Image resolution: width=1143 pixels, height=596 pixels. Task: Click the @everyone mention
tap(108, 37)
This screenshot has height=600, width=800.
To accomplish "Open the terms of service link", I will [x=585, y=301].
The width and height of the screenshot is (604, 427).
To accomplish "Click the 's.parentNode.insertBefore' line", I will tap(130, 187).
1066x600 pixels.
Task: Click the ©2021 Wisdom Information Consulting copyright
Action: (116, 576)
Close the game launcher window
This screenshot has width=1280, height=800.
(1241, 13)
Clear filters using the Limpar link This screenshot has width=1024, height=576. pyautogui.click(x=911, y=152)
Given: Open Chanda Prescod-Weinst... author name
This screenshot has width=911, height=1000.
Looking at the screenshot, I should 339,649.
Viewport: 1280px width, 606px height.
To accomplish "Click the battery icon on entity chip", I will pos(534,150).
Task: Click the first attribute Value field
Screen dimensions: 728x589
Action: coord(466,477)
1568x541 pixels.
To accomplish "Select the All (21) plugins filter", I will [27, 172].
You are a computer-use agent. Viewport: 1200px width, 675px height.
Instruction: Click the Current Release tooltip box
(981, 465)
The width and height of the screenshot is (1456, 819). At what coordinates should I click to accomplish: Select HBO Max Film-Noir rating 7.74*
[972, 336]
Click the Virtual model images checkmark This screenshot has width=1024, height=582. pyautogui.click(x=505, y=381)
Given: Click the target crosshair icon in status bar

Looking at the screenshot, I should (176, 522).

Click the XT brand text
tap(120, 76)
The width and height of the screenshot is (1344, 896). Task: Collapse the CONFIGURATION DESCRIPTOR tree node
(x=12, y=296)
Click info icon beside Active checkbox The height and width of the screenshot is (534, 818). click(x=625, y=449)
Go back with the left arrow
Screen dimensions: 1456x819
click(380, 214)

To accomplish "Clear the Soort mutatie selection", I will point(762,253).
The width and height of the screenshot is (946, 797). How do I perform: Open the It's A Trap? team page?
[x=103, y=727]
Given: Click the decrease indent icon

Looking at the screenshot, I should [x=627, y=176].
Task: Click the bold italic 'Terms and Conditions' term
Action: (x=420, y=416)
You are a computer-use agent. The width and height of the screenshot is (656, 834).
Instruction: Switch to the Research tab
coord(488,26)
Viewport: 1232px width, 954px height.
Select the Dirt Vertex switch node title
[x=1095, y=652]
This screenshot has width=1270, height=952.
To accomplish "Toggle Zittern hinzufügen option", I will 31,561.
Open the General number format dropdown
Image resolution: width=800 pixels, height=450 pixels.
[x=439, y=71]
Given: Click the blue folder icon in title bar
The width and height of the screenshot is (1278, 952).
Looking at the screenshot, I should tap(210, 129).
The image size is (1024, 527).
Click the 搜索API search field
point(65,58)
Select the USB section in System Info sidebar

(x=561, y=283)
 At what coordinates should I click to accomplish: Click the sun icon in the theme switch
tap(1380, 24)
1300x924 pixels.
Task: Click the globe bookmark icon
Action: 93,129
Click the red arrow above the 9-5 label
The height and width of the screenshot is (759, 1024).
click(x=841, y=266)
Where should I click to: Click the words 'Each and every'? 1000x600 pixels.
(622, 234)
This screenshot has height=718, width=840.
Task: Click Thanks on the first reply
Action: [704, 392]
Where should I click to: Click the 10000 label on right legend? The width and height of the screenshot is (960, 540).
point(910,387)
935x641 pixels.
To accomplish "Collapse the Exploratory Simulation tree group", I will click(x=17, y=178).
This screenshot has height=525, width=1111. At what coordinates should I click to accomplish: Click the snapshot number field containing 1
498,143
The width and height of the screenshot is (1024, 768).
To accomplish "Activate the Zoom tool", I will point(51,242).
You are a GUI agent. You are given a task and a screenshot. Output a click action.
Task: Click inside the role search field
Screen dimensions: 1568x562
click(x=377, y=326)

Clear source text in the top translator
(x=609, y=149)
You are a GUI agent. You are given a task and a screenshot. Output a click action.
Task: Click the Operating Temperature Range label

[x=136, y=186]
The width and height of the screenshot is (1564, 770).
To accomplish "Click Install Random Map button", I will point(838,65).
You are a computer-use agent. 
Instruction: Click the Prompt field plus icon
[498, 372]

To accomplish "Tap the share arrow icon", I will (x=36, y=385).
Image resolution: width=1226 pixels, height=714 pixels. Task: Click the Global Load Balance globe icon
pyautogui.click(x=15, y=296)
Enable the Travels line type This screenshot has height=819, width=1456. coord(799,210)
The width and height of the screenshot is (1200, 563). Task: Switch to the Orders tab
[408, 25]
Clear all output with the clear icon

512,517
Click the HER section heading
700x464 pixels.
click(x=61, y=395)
•••
THE TASK:
Format the listing as a two-column CSV with the headers "request" and "answer". Start at the line that contains "The width and height of the screenshot is (1024, 768)." and end after the line that contains "(x=609, y=149)". Each row should hold one request's text and its answer, with each value in a single quoted field and any line breaks replaced by spaces.

WRITTEN RESPONSE:
request,answer
"The width and height of the screenshot is (1024, 768). To accomplish ""Activate the Zoom tool"",","I will point(51,242)."
"You are a GUI agent. You are given a task and a screenshot. Output a click action. Task: Click inside the role search field Screen dimensions: 1568x562","click(x=377, y=326)"
"Clear source text in the top translator","(x=609, y=149)"